[LLVMdev] Ideas for representing vector gather/scatter and masks in LLVM IR

Tue Aug 5 10:39:21 PDT 2008

On Tue, August 5, 2008 8:32 am, David Greene wrote:
> On Monday 04 August 2008 17:56, Dan Gohman wrote:
>> The applymask approach leverages use-def information rather than
>> what can be thought of as duplicating a subset of it, making the IR
>
> I don't understand what you mean by "duplicating" here.

If you look just at the case where every instruction in a
given use-def sub-dag uses the same mask, adding that mask as
an operand to all of them is largely just duplicating the
information about them all being connected. This is the common
case that applymask is aimed at.

In the case where multiple masks are used, applymask can still
cope, but the neat thing is that in this case it serves to
mark the dataflow edges where masks change.

>  You need some
> kind of use-def information for the masks themselves because at some
> point they need to be register-allocated.

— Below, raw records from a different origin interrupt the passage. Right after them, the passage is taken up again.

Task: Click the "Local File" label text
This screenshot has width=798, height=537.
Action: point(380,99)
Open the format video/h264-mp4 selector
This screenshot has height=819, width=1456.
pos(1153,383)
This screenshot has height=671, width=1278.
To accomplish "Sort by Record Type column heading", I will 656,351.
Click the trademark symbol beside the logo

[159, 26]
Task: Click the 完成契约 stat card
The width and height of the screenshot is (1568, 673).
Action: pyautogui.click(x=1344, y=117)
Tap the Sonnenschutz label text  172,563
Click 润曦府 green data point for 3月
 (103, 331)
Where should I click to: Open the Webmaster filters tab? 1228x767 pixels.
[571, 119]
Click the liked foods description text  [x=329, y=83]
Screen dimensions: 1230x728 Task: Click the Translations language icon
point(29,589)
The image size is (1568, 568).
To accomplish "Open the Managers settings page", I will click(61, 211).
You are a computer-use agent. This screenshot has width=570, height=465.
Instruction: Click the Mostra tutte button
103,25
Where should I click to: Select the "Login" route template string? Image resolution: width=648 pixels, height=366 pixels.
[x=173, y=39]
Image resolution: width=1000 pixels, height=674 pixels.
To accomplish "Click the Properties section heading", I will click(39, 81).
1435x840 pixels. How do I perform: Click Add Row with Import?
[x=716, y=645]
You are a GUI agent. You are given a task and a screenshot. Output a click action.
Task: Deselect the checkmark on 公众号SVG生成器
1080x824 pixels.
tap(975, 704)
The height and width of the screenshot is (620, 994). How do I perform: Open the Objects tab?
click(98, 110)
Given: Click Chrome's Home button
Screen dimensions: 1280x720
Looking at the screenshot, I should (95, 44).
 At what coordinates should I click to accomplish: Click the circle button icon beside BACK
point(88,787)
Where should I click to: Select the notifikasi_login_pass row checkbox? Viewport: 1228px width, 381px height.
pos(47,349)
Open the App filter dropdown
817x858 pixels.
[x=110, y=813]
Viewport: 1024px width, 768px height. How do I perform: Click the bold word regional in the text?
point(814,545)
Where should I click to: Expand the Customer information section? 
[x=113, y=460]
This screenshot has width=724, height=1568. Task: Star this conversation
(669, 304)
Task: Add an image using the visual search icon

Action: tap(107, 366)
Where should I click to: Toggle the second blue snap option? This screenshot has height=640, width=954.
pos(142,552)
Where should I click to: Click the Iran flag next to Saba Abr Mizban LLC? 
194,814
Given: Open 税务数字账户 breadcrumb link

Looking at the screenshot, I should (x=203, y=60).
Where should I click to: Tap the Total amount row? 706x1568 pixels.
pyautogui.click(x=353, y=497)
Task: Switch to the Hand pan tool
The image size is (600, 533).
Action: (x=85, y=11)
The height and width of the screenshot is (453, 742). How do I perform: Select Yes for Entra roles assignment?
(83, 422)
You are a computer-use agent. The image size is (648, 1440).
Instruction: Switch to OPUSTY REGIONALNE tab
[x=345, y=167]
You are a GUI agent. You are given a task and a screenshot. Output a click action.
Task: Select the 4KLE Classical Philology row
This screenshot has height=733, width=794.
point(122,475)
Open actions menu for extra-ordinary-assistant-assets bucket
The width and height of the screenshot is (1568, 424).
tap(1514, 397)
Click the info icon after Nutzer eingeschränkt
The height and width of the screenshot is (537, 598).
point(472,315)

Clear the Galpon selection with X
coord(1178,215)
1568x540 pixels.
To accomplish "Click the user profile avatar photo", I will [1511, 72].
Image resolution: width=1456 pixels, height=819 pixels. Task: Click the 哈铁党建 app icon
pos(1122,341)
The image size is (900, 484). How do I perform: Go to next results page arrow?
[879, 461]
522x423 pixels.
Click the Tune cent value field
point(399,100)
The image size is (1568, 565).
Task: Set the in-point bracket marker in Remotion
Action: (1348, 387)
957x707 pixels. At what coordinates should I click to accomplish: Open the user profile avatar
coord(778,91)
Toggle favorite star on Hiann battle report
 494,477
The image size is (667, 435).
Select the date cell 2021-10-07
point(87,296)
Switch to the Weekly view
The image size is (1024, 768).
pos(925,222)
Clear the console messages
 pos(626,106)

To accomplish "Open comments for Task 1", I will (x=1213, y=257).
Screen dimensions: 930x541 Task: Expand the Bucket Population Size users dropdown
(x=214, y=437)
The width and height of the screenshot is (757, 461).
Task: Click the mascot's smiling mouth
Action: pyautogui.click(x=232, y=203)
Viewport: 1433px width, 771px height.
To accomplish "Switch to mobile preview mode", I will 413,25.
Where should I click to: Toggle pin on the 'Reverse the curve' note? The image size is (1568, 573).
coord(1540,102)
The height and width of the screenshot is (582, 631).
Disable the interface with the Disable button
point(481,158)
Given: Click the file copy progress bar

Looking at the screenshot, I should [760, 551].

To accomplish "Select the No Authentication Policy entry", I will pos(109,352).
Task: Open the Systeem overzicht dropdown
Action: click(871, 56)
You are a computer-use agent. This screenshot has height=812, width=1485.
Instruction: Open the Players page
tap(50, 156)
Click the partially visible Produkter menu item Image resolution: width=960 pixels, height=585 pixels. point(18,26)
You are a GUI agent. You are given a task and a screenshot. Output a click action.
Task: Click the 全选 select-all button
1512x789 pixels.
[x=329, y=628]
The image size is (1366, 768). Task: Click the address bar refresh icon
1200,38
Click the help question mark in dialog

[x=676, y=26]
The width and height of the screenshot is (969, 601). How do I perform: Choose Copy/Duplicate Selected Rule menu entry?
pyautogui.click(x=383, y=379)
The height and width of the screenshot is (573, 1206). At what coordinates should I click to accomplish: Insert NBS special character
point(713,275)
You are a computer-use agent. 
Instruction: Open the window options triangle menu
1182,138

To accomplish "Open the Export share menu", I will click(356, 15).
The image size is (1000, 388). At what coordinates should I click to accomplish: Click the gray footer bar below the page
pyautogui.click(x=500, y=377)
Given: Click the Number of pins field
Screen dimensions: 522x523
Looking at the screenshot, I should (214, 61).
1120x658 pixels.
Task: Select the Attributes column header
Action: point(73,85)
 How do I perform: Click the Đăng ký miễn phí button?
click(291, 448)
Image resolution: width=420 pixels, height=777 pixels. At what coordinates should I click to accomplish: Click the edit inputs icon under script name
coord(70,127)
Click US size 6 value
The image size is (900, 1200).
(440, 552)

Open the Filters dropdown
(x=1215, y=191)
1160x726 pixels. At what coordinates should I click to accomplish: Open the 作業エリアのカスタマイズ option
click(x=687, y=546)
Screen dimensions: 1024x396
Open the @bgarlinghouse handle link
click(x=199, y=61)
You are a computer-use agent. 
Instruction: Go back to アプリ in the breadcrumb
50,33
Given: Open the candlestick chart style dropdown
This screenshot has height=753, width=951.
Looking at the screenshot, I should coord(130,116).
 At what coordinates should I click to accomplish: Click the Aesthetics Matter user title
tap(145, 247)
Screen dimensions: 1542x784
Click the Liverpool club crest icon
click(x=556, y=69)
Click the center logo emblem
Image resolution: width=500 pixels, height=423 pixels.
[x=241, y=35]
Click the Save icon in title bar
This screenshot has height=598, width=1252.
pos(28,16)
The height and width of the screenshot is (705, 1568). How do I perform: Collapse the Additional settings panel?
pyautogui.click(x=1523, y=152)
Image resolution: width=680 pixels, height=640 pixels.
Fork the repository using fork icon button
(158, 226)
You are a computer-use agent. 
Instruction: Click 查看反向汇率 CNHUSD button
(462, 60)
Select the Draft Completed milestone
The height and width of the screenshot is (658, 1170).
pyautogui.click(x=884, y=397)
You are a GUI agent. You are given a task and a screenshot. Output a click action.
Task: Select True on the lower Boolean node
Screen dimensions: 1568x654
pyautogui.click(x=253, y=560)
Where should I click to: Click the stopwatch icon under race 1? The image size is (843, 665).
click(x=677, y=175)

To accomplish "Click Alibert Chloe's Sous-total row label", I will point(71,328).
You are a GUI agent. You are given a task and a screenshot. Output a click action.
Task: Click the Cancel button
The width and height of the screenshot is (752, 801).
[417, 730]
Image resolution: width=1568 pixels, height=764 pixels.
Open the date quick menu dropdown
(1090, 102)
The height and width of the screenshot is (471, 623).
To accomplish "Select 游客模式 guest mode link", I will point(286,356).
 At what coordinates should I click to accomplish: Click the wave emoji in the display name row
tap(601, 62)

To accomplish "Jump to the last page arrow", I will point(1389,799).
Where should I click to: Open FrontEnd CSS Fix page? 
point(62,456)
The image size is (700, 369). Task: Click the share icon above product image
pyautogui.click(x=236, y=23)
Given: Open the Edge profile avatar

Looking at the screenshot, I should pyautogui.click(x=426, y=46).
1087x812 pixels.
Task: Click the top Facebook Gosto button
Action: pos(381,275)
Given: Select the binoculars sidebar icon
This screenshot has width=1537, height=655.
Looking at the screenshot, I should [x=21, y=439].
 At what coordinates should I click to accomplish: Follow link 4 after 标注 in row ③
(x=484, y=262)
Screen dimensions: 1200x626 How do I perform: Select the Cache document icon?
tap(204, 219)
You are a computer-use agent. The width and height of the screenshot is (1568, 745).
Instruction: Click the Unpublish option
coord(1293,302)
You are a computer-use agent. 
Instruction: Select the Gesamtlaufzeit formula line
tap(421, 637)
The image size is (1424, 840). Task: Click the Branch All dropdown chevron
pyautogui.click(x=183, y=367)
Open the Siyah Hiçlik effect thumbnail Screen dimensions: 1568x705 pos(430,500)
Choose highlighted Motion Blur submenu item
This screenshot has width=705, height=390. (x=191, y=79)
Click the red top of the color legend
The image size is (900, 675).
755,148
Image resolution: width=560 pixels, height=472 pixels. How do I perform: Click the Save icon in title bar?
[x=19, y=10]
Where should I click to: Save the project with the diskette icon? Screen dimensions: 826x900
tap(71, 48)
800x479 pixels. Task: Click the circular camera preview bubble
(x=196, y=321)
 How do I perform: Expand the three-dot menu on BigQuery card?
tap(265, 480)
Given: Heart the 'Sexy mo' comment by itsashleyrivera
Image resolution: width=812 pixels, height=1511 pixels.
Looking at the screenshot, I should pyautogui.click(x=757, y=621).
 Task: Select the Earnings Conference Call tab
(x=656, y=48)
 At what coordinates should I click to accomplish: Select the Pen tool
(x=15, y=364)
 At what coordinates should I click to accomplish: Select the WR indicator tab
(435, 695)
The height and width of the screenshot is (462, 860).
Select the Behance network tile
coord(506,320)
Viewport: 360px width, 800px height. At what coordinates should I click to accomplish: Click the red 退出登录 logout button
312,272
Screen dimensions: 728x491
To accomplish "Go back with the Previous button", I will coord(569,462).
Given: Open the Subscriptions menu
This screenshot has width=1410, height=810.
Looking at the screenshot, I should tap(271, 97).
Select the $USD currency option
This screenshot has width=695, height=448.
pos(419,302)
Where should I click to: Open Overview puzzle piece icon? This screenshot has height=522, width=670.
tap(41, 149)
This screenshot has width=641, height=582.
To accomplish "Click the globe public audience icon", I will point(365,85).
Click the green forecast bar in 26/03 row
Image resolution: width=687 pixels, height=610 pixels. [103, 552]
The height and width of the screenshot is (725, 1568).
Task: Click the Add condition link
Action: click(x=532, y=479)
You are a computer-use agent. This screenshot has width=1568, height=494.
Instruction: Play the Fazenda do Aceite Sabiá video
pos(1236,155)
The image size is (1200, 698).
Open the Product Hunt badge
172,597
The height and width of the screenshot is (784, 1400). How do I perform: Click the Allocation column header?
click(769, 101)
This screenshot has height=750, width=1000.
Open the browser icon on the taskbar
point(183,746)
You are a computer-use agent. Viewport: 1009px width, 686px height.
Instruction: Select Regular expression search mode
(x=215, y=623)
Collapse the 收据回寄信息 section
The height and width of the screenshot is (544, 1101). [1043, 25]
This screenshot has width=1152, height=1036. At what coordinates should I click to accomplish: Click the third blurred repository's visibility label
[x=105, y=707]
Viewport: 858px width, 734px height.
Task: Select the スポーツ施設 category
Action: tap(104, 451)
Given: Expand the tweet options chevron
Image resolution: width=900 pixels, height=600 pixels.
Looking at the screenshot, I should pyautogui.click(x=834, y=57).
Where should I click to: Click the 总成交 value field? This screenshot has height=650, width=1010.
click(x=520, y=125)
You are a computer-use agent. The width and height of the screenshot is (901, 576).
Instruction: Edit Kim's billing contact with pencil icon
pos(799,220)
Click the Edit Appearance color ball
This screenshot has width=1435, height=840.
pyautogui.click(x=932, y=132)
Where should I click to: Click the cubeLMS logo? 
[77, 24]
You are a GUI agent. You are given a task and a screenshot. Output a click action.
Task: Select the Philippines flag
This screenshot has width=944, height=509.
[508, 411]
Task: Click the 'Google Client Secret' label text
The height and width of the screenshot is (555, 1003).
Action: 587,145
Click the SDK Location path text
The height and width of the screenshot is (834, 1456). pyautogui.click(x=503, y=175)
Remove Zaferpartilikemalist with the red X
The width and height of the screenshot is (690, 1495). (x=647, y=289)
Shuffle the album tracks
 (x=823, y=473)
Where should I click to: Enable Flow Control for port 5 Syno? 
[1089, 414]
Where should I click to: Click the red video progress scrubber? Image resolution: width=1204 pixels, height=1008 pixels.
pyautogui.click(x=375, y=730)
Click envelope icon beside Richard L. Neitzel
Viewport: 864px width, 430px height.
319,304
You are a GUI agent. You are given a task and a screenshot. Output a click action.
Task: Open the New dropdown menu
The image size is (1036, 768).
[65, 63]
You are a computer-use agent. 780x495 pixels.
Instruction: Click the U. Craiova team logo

What I'm talking about here is just in LLVM IR. I agree that we want
mask registers as operands during register allocation, and probably
also instruction selection.

>
>> less cluttered. And, it makes it trivially straightforward to write
>> passes that work correctly on both masked and unmasked code.
>
> I had a thought on this, actually.  Let's say the mask is the very last
> operand on masked instructions.  Most passes don't care about the mask
> at all.  They can just ignore it.  Since they don't look at the extra
> operand
> right now, there shouldn't be many changes necessary (some asserts
> may need to be fixed, etc.).
>
> Think about instcombine.  It's matching patterns.  If the matcher doesn't
> look at masks, that may be ok most of the time (mod corner cases which
> I fully appreciate can be a real pain to track down).  If we want fancy
> instcombine tricks that understand masks, we can add those later.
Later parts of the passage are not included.